Fresh off a recent political victory in which he balanced his state’s budget and closed an $8 billion budget gap, Ohio Gov. John Kasich made the rounds on Wednesday’s morning shows to trumpet his success and dole out advice on the debt-ceiling deal.
On MSNBC’s Morning Joe, Kasich and host Joe Scarborough, who served in Congress together during the late 1990s, reminisced about forcing a government shutdown in 1996 that they say led to a balanced-budget deal in 1997. Though Kasich encouraged Republicans to “have courage” and lead, Kasich lamented the tactics of the current Republican Party. He encouraged them to embrace an increase in revenues through closing tax loopholes, which many have refused to consider.
“There is nothing wrong with closing these loopholes on corporate jets and things like that as part of tax reform as long as you bring this corporate [tax] rate down... but there also has to be the spending cuts,” Kasich said in an interview on Fox & Friends. He also rejected the idea of raising marginal tax rates or increasing taxes on the wealthy, an idea Obama has continually called for.

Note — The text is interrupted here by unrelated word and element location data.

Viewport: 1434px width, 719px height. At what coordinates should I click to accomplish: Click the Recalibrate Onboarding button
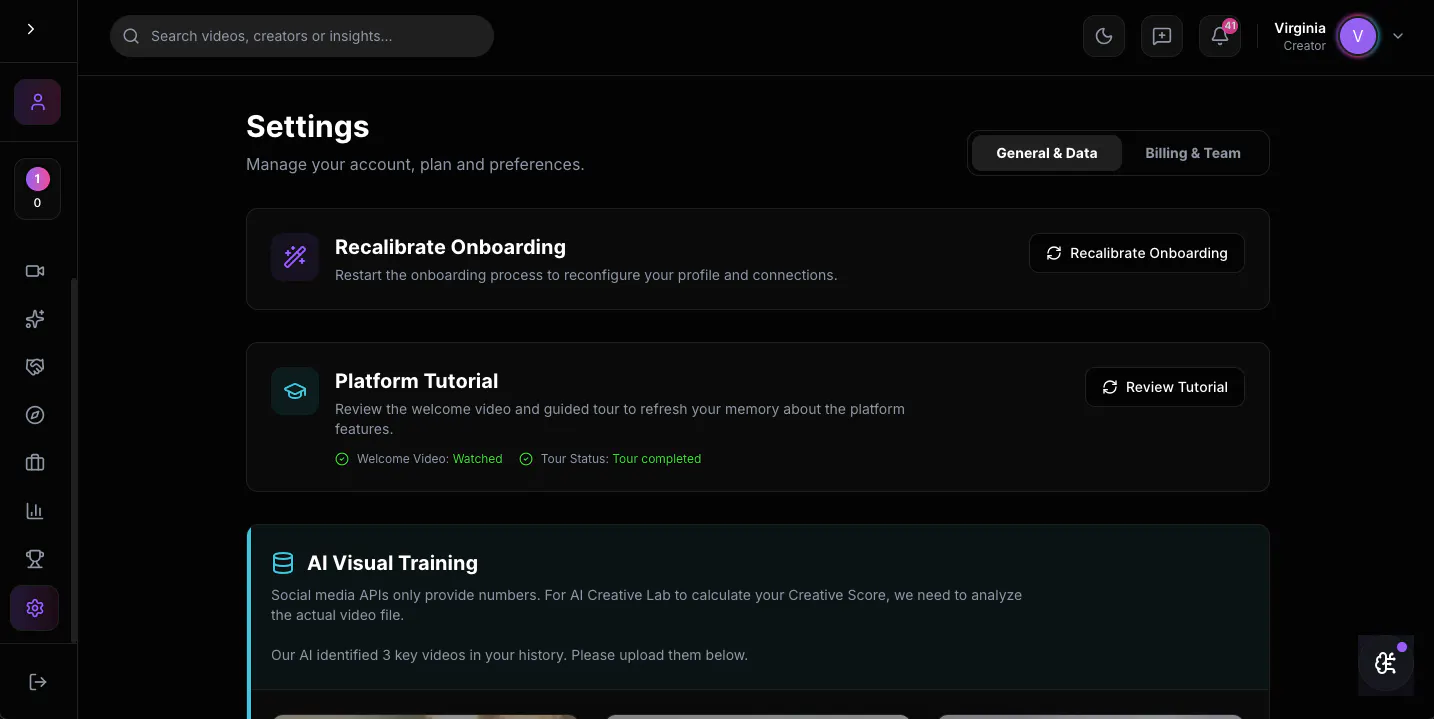pyautogui.click(x=1137, y=253)
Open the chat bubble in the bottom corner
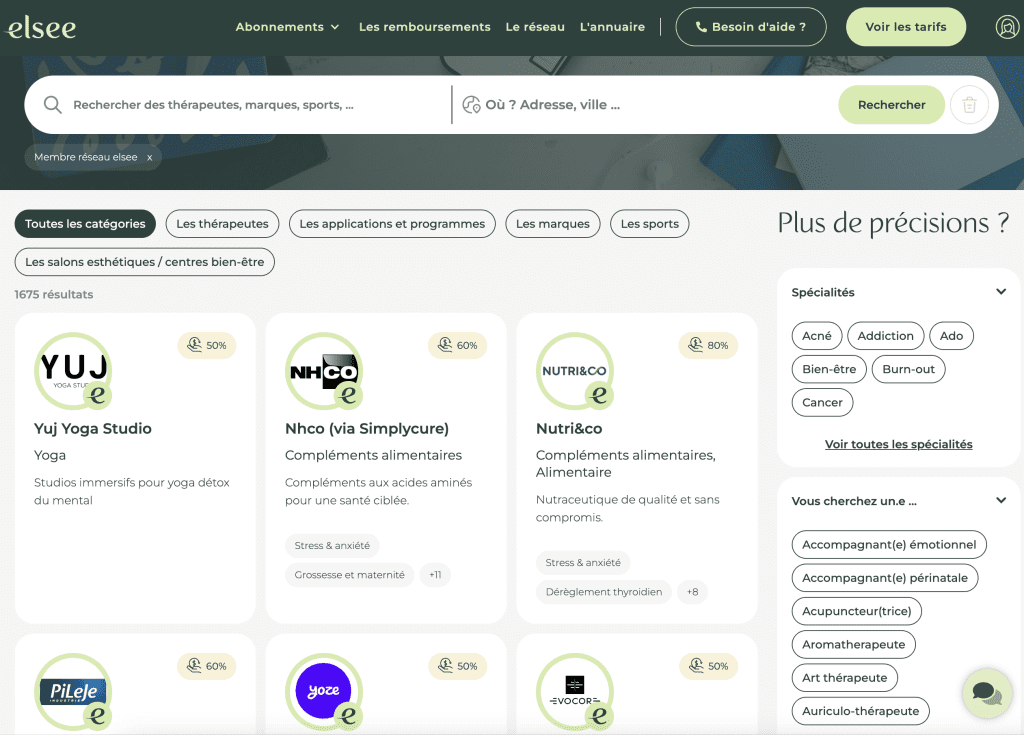 (986, 692)
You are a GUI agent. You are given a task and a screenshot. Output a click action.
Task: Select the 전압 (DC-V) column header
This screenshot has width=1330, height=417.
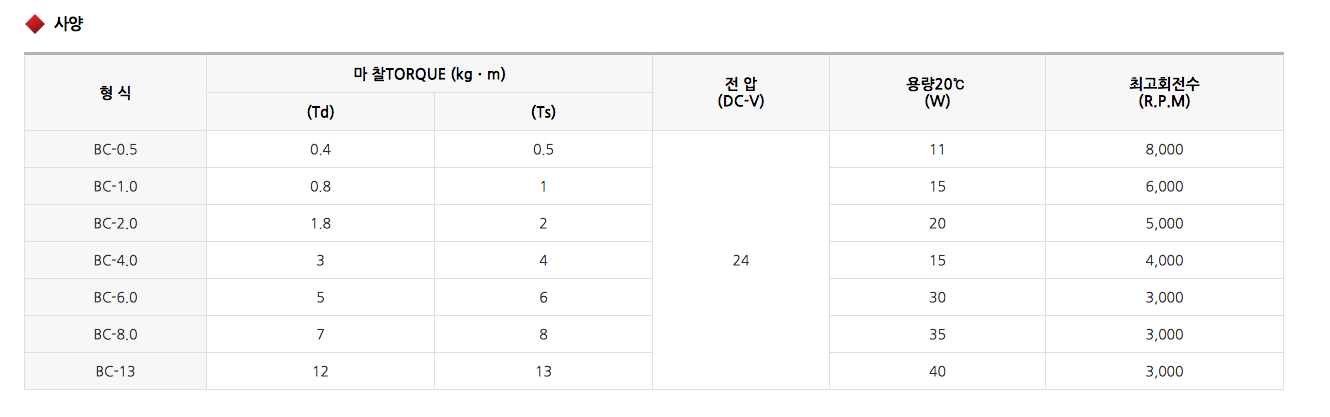pos(740,93)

But, despite wistfully recounting the government shutdown of the 1990s, Kasich abhorred the idea of a default. “Do you default on your credit cards? I hope not,” he said on Fox. “America cannot get into a position of where we default.”

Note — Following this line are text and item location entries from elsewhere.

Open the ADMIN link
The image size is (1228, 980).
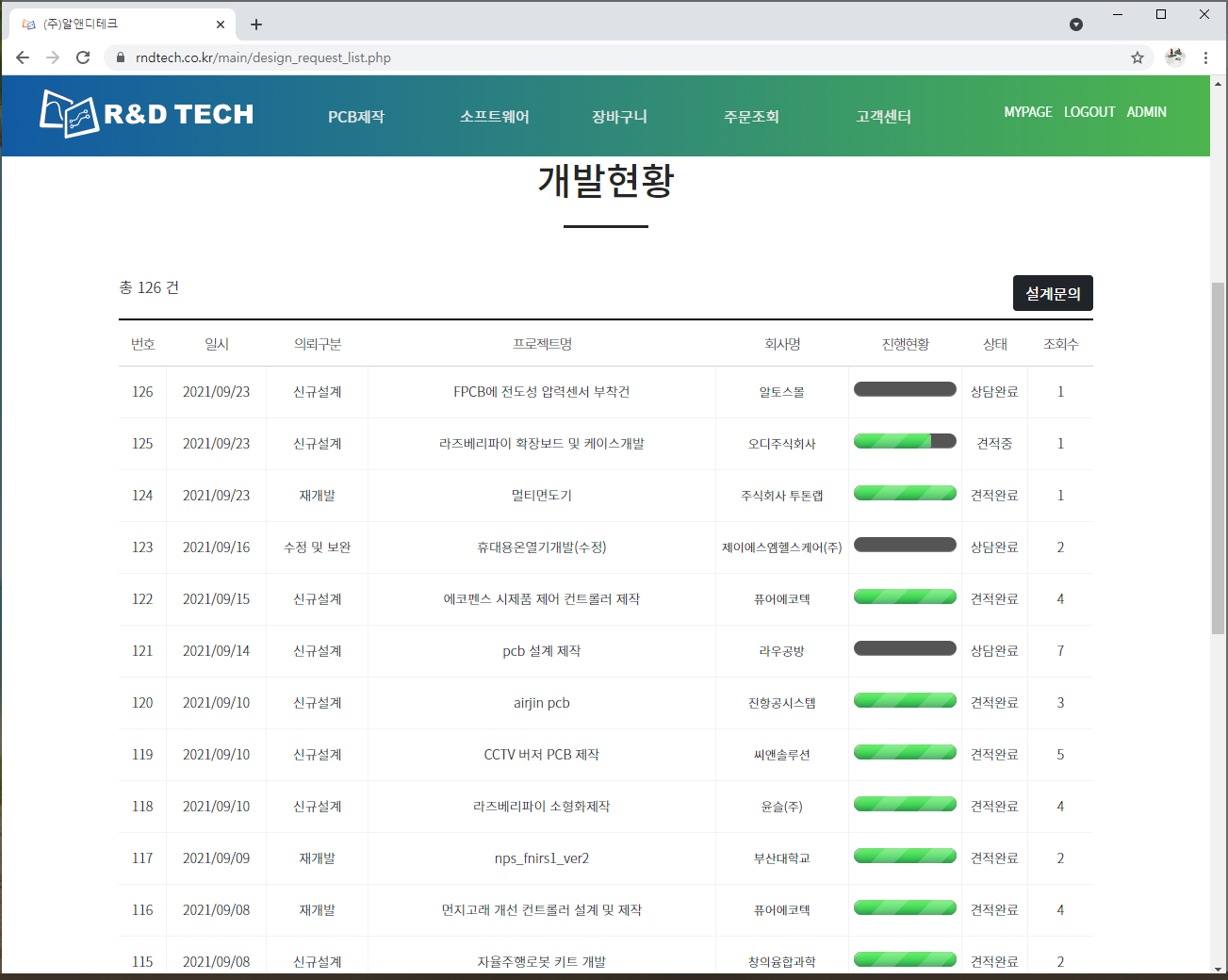click(1146, 112)
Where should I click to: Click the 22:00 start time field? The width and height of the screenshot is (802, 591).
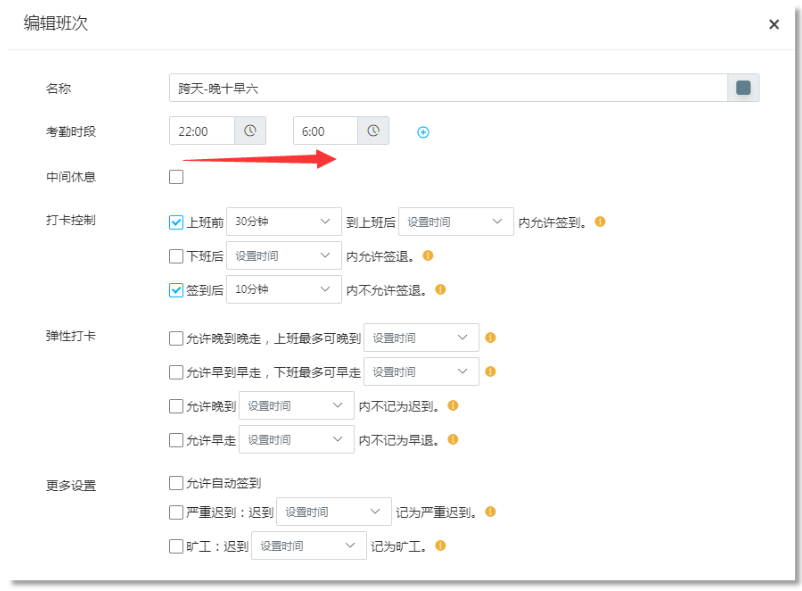[202, 131]
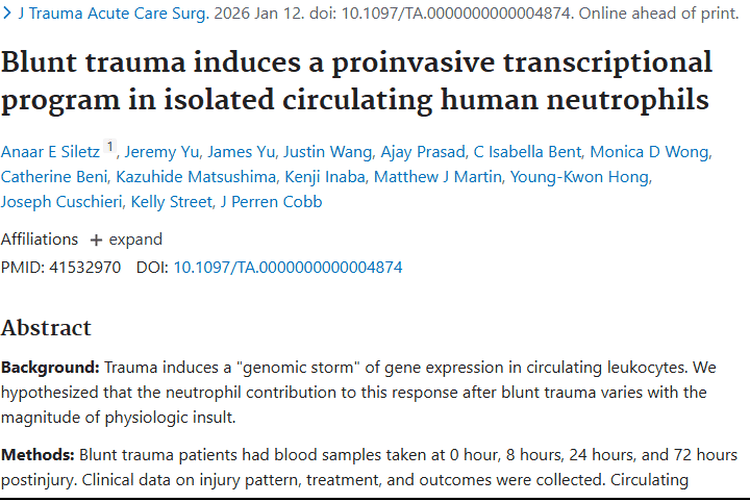750x500 pixels.
Task: Open author James Yu
Action: click(x=241, y=152)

Scarborough, who often talks about his six and a half years as a congressman, said he would gladly support closing various tax loopholes if it meant securing a larger deficit-reduction deal like the one Obama is pushing.
“If I can get a $4 trillion deal, by closing loopholes -- and I'll have some people in Washington on the right say, ‘Joe supports tax increases!’ -- if I can do that, I will go down to my district and I would gladly die a thousand political deaths if I can get $4 trillion dollars instead of no deal at all.”
He was reacting to Kasich, who a moment earlier claimed to quote Winston Churchill while exhorting Republicans to lead: “You can die a thousand times in politics, only once in war.”
It’s unclear the quote actually came from Churchill, but the point was made.